入校を記念して譲り受けたレイピアを自慢されたり。

とにかく、元気な子だ。


「お嬢様!!」

「あ、セルバ!じゃあね、アルバス!また明日!」


門前で立っていた燕尾服の男性のところにアニータが駆けていった。

どうやら従者の人のようだ。

そのまま案内に出てきていた使用人(フットマン)とともに門をくぐって本館の方へ向かっていく。
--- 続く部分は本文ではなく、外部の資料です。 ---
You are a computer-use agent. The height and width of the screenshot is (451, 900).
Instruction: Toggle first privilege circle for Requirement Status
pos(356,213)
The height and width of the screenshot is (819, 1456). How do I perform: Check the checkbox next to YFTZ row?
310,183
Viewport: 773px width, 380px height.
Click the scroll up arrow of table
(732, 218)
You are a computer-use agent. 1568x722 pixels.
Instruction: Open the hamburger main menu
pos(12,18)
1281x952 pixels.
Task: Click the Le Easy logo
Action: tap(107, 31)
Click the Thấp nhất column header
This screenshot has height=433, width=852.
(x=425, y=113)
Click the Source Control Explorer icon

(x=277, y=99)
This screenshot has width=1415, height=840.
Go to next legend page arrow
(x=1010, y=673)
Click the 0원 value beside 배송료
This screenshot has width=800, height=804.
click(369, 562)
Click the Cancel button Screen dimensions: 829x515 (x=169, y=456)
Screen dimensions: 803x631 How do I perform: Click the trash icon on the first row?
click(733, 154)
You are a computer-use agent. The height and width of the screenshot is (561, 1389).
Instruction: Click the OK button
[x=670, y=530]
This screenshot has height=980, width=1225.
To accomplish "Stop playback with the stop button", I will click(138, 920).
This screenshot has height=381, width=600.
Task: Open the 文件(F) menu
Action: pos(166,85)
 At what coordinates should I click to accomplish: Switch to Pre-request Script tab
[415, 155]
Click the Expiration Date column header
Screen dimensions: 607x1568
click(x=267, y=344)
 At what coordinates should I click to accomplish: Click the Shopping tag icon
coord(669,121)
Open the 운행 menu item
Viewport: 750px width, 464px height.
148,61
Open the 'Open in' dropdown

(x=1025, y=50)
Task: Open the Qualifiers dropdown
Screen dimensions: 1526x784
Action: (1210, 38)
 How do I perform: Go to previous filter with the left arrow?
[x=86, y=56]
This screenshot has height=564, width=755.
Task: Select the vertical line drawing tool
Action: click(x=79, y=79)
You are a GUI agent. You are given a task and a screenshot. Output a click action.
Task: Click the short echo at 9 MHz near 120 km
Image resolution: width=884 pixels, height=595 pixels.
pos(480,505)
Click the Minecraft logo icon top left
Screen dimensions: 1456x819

「まるで嵐のような子だったな。同じクラスになったりして、なんてね。」


門柱につけられた時計を見るとちょうど昼を過ぎたくらいの時間だった。

確か実技教練棟1階だったな。

まずは本館へ向かおう。

到着した生徒たちが今朝よりも多い。

遠方からくる生徒も多いからかやはり直前に到着する生徒のほうが多いようだ。

本館に入り、案内板を確認して実技教練棟を目指す。

実技教練棟1階入り口に衛兵が立っている。


「すみません、ミネルヴァ学長の許可をいただき、鍛冶施設を利用させていただけることになっているのですが。」

「ああ、君がアルバス君か。ステータスプレートを提示してもらえるかな。」

「はい、どうぞ。」

「ありがとう。ここの入り口からまっすぐ奥に進んで右手に鍛冶施設がある。中のものは自由に使ってもらって構わない。それからミネルヴァ学長から多少なら中の素材を使っても構わないと言われている。」

「あ、ありがとうございます。」


これはラッキー。よし、とりあえずまずはこの剣を鍛えなおして、あとはそれから考えよう。

教えられた場所に向かい扉を開く。

中に設置された設備を見て懐かしい気持ちがこみあげてくる。


「・・・転生して早12年か。本当に、久々だな。」


鉄を溶かす溶鉱炉、風を送る鞴、金床に金槌。

炉に石炭を入れ、火をつける。


「やっぱり、炉の火を見ると思い出すな。」


鞴で風を送り、火力を上げる。

燃え上がる炎を眺め、心が高ぶる。奥底から力が溢れてくる。そんな感じがする。

ふと金床の上に置かれた金槌が目に入る。

おもむろに持ち上げると、頭の中に声が響いてくる・・・?!


『ようやっと鎚を握ったのぉ。お前さんには期待しておるんじゃ。』


聞いたことがない荘厳な声。

聞いたことはないが、この感じ、覚えがある。


「誰だ・・・?!」

『儂は鍛冶を司る神。名をフェルガナス。お前さんに儂からの贈り物を届けに来たのじゃ。』


頭の中に響く声と共に、何かが体の中にしみこんでくる感覚。

これは・・・?


『時が来れば、芽吹くやもしれぬ。今はまだその時ではないがの。まずは、励め。楽しみにしておるぞ。』


その声を最後に、頭の中に響いた声は聞こえなくなり、ただただ炉の中で炎が燃える音だけが部屋の中に静かに響いていた。